TASK STATEMENT
What are the lines from the top of the entries below through the line containing "Image resolution: width=768"? Return them exactly, both ends included, without the pictures.

****************************************

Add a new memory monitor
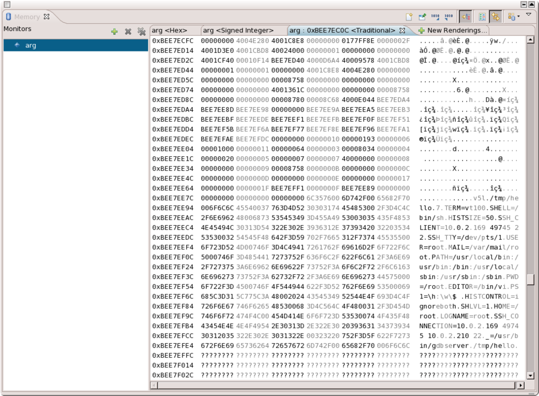 click(x=114, y=31)
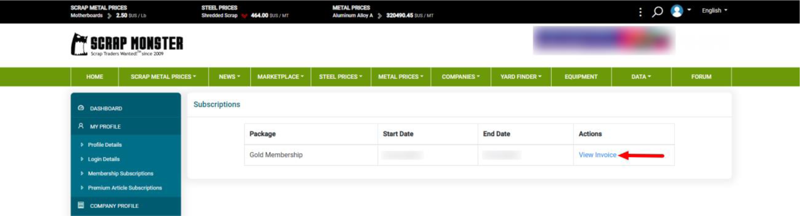Open Premium Article Subscriptions in the sidebar
The width and height of the screenshot is (800, 216).
125,188
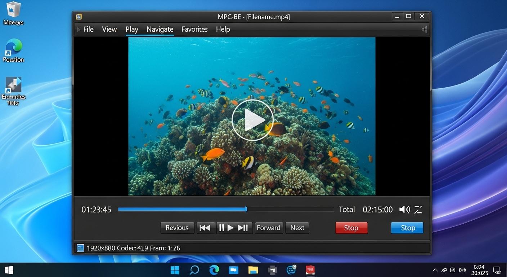Mute audio using the speaker icon
This screenshot has height=277, width=507.
click(x=404, y=210)
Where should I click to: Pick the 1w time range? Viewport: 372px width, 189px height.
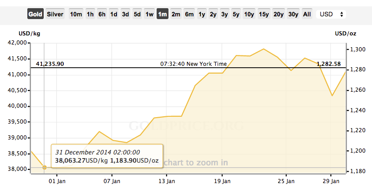[149, 14]
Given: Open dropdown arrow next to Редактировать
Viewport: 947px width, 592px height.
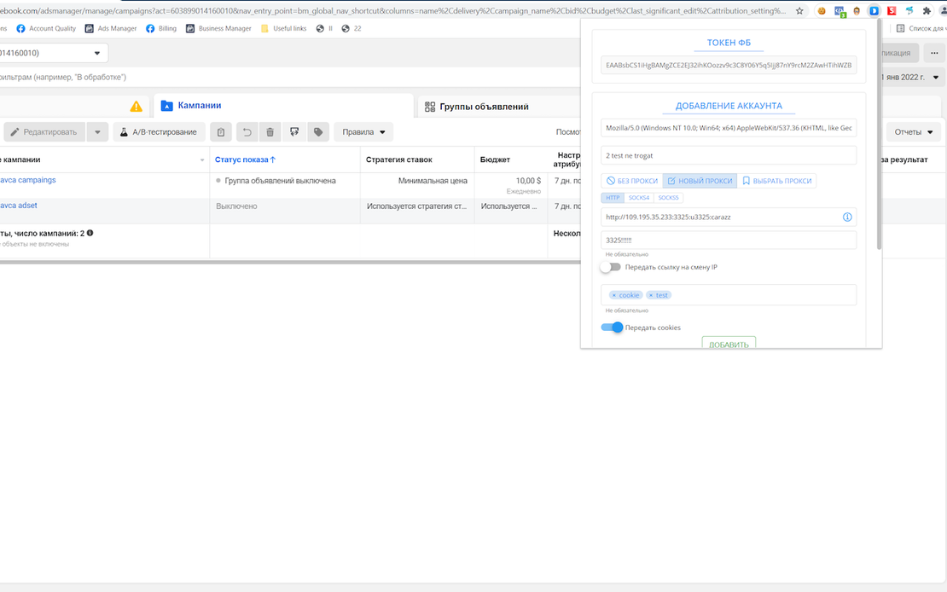Looking at the screenshot, I should click(x=97, y=132).
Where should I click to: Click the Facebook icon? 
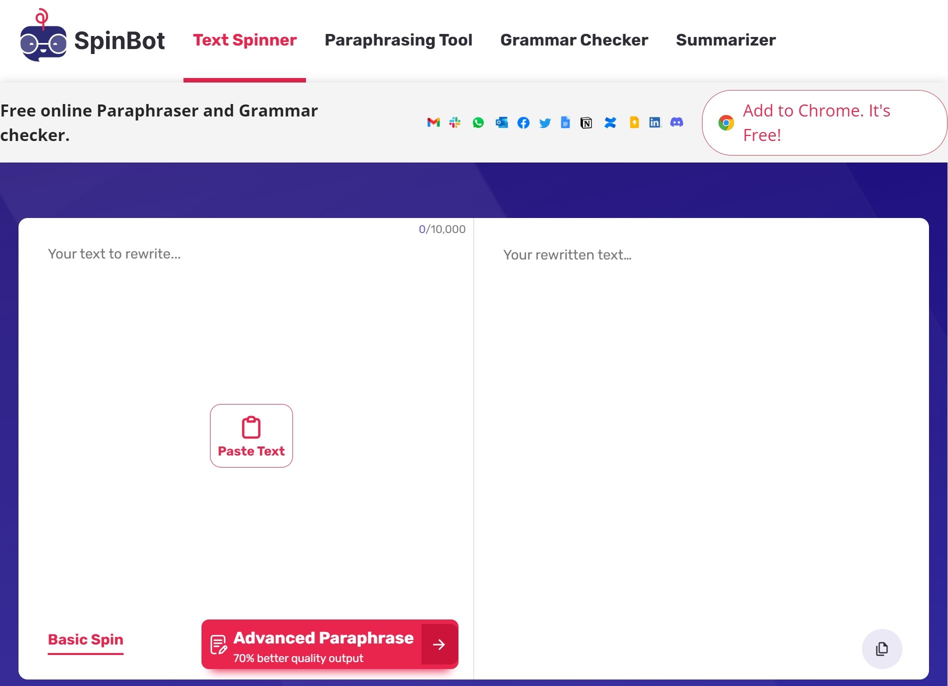click(x=524, y=123)
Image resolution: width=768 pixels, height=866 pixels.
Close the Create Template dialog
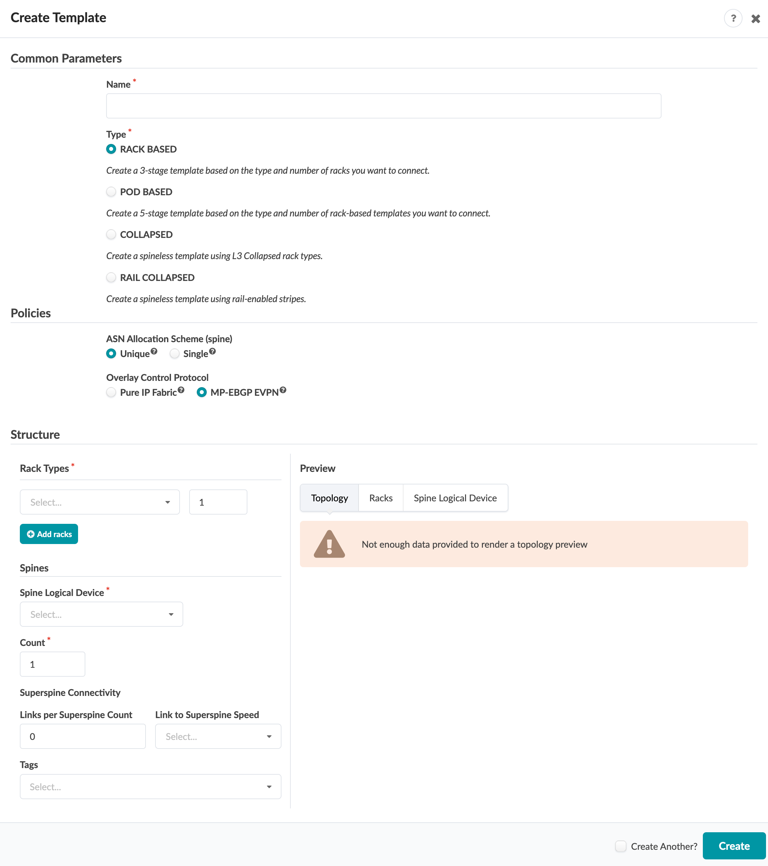tap(756, 18)
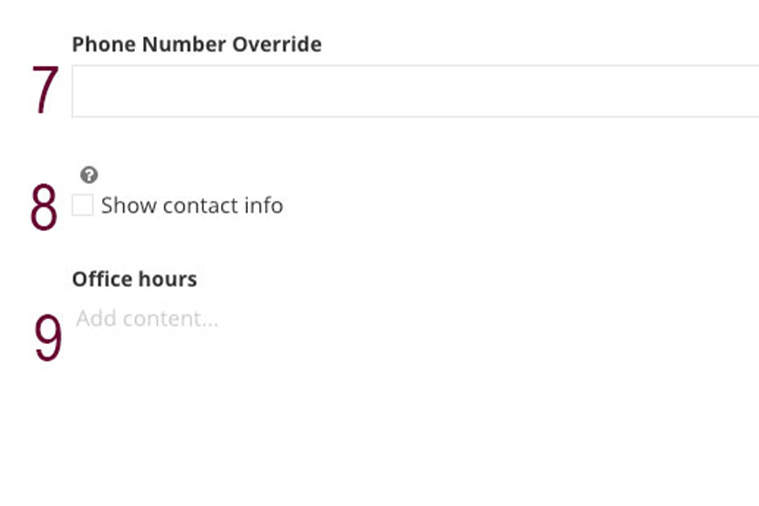
Task: Click the Office hours heading
Action: coord(135,279)
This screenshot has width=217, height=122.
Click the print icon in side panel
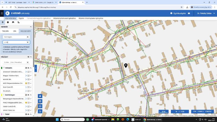(13, 22)
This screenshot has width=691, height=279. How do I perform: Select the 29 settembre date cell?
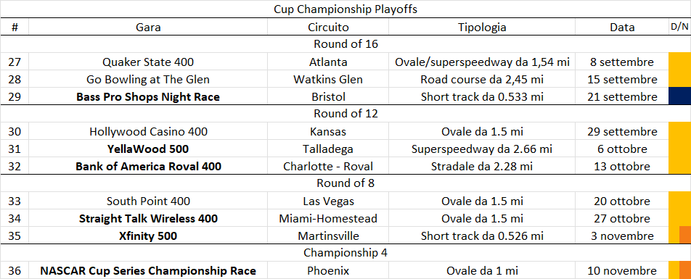[622, 132]
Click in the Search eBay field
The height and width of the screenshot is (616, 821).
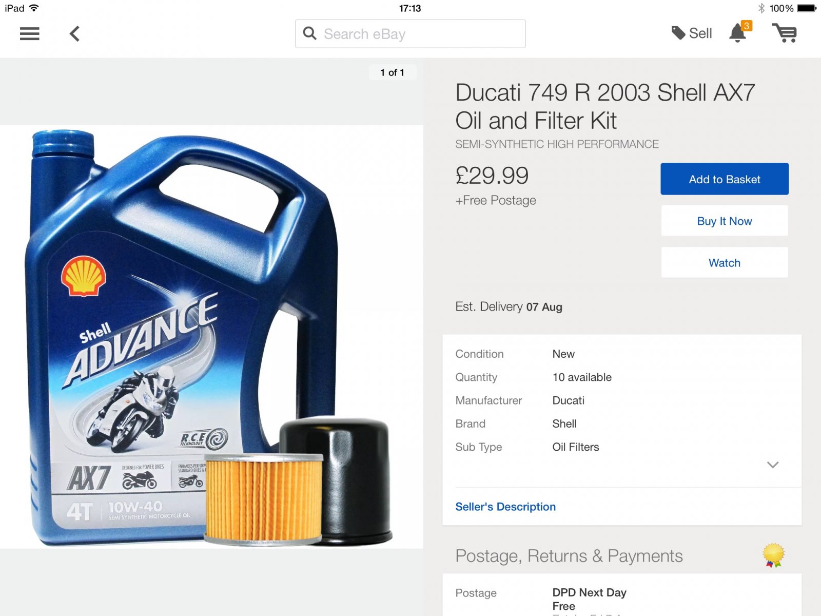[410, 34]
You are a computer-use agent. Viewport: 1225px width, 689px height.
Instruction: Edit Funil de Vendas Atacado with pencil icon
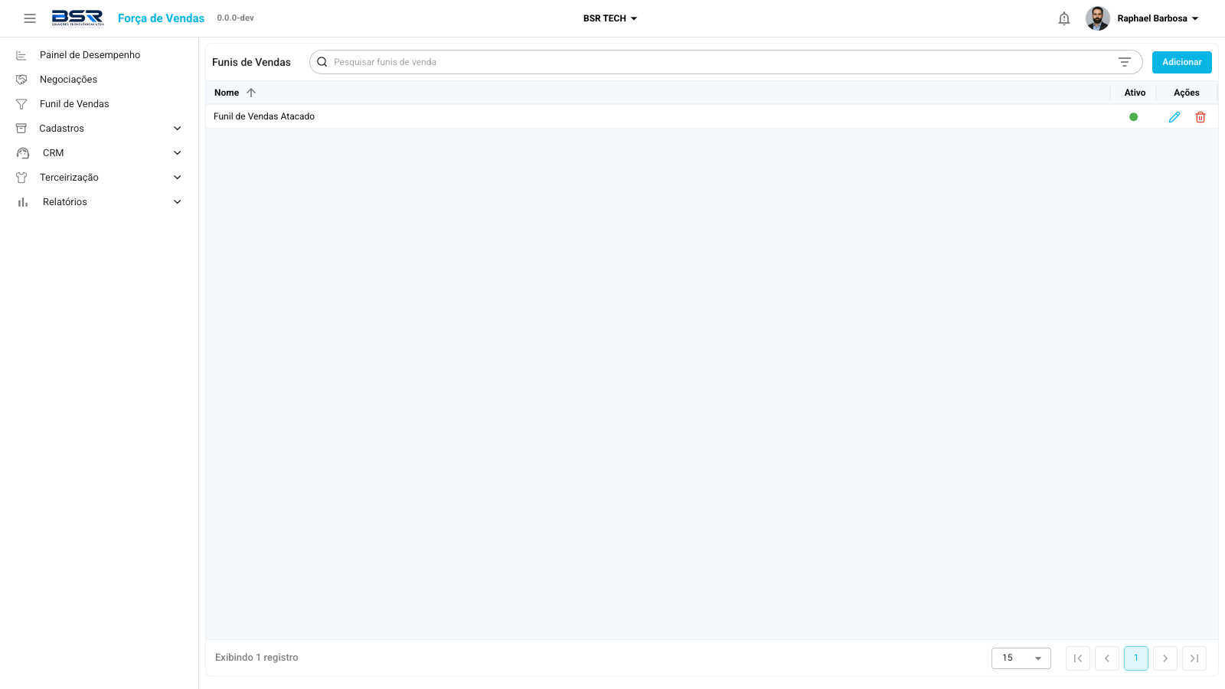(1174, 117)
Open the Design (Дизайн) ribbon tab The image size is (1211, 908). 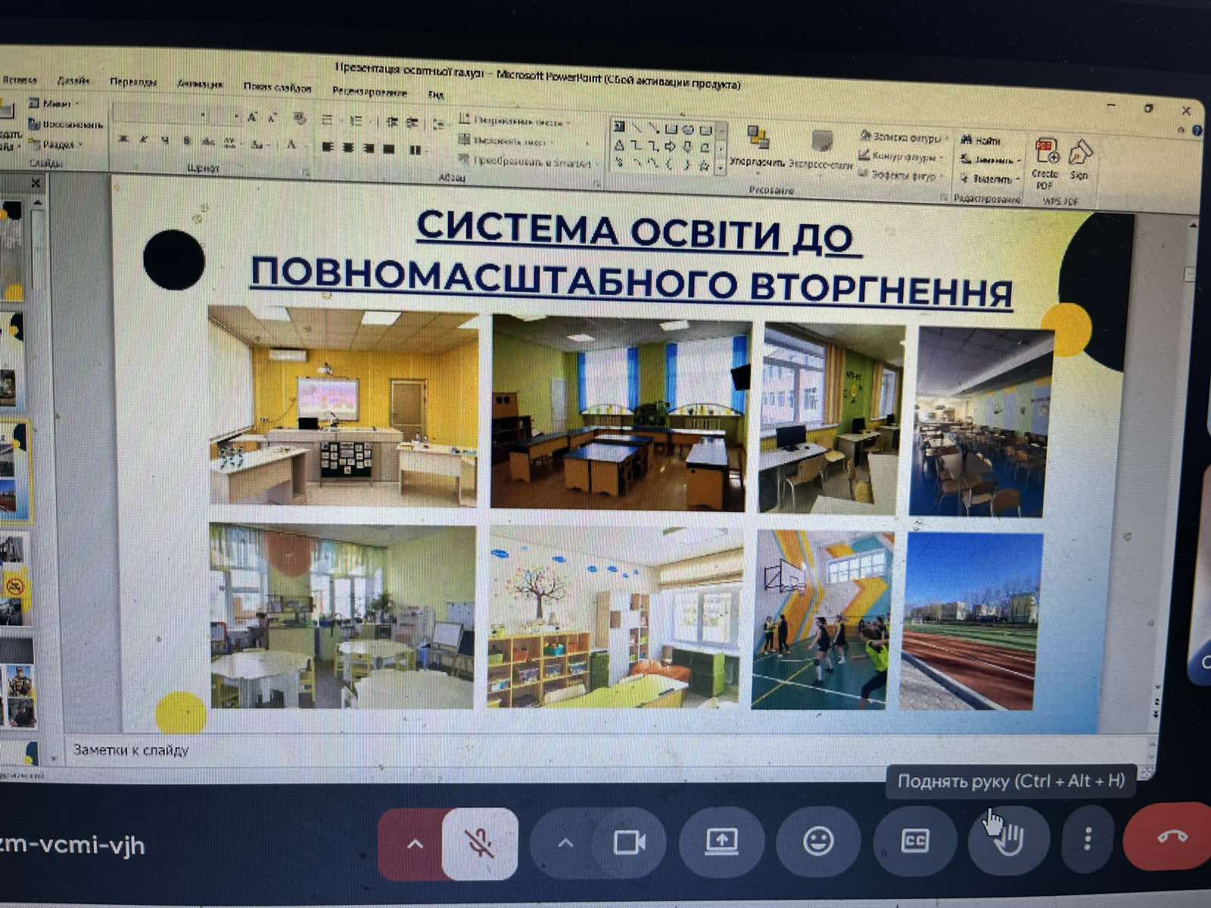tap(73, 79)

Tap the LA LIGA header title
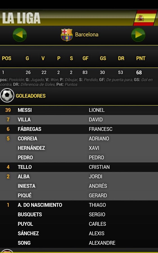tap(21, 18)
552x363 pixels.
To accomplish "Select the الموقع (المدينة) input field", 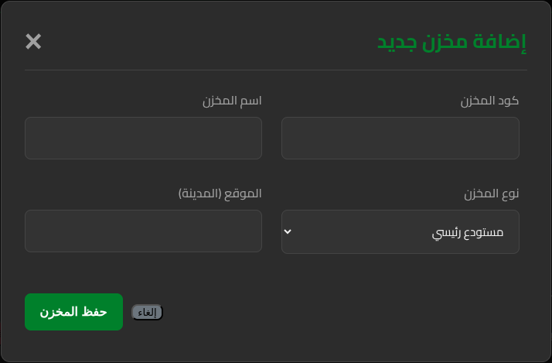I will coord(143,231).
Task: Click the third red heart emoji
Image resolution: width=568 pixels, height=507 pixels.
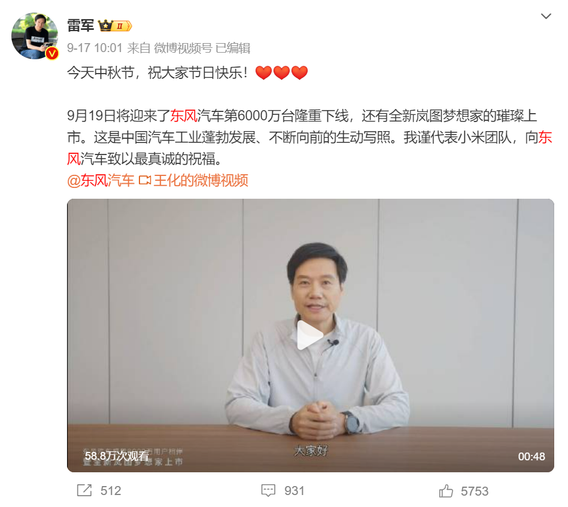Action: [299, 72]
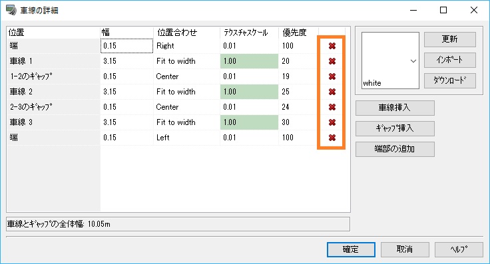The width and height of the screenshot is (490, 264).
Task: Click the 取消 cancel button
Action: 405,249
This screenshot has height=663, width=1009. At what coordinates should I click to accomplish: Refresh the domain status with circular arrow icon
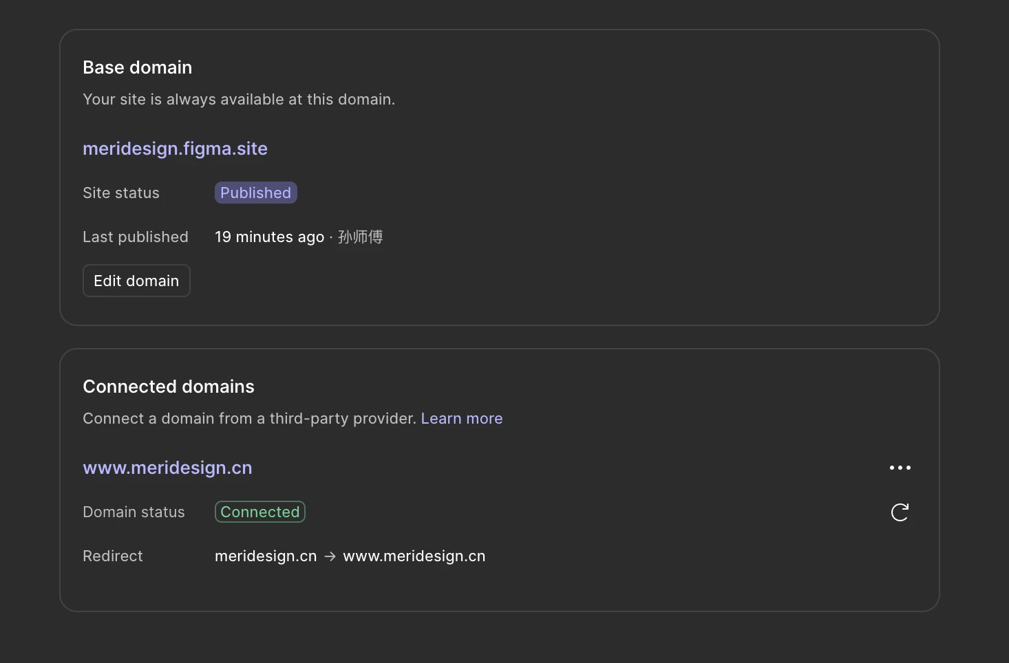click(x=900, y=512)
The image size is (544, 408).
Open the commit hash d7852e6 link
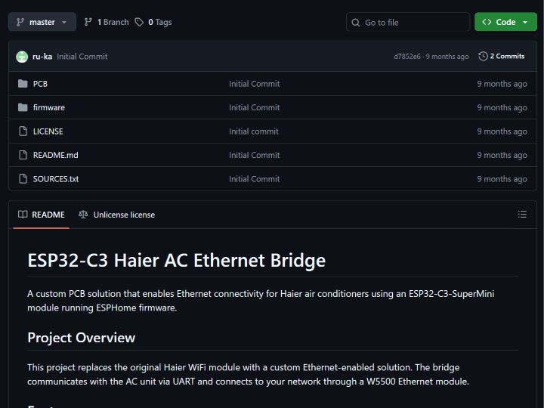click(x=407, y=57)
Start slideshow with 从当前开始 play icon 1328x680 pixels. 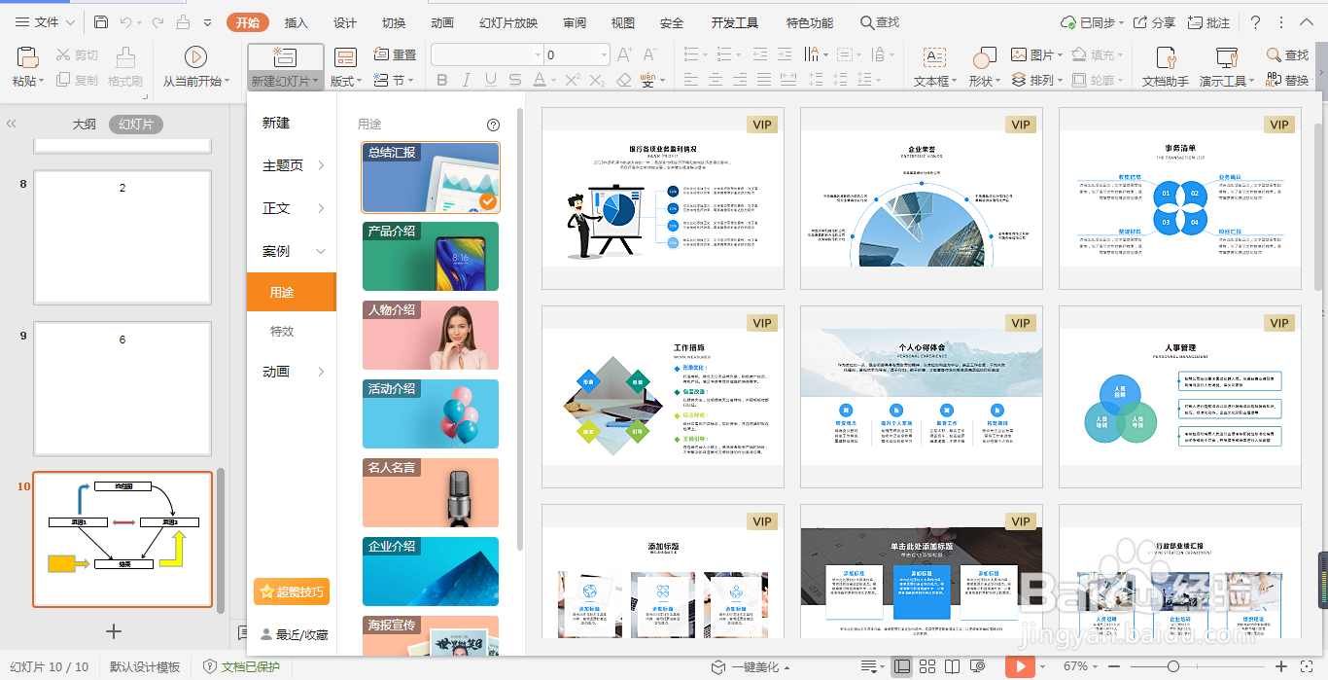[x=194, y=54]
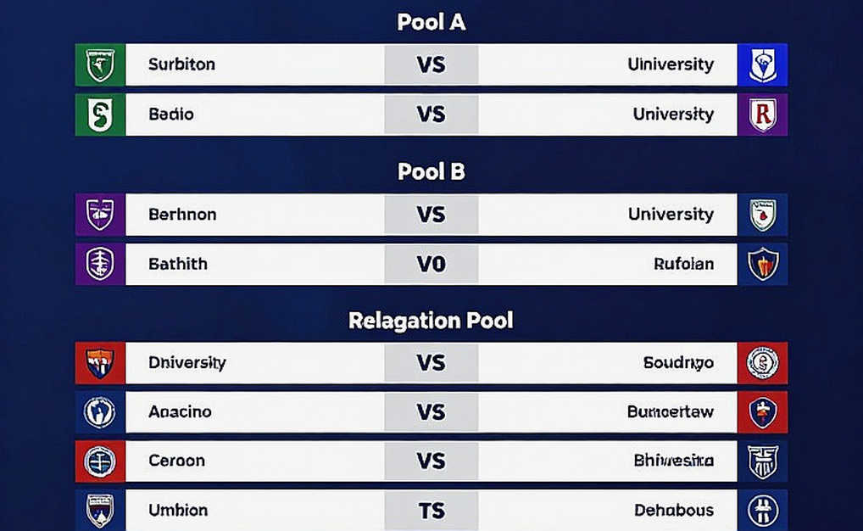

****************************************

YOUR RESPONSE
Add a new memory monitor
 click(x=114, y=31)
Open Premium Article Subscriptions in the sidebar
The width and height of the screenshot is (800, 216).
125,188
Mute audio using the speaker icon
This screenshot has height=277, width=507.
click(x=404, y=210)
Where should I click to: Pick the 1w time range? Viewport: 372px width, 189px height.
[149, 14]
Given: Open dropdown arrow next to Редактировать
Viewport: 947px width, 592px height.
Looking at the screenshot, I should click(x=97, y=132).
Where should I click to: Click the Facebook icon? 
click(x=524, y=123)
Image resolution: width=768 pixels, height=866 pixels.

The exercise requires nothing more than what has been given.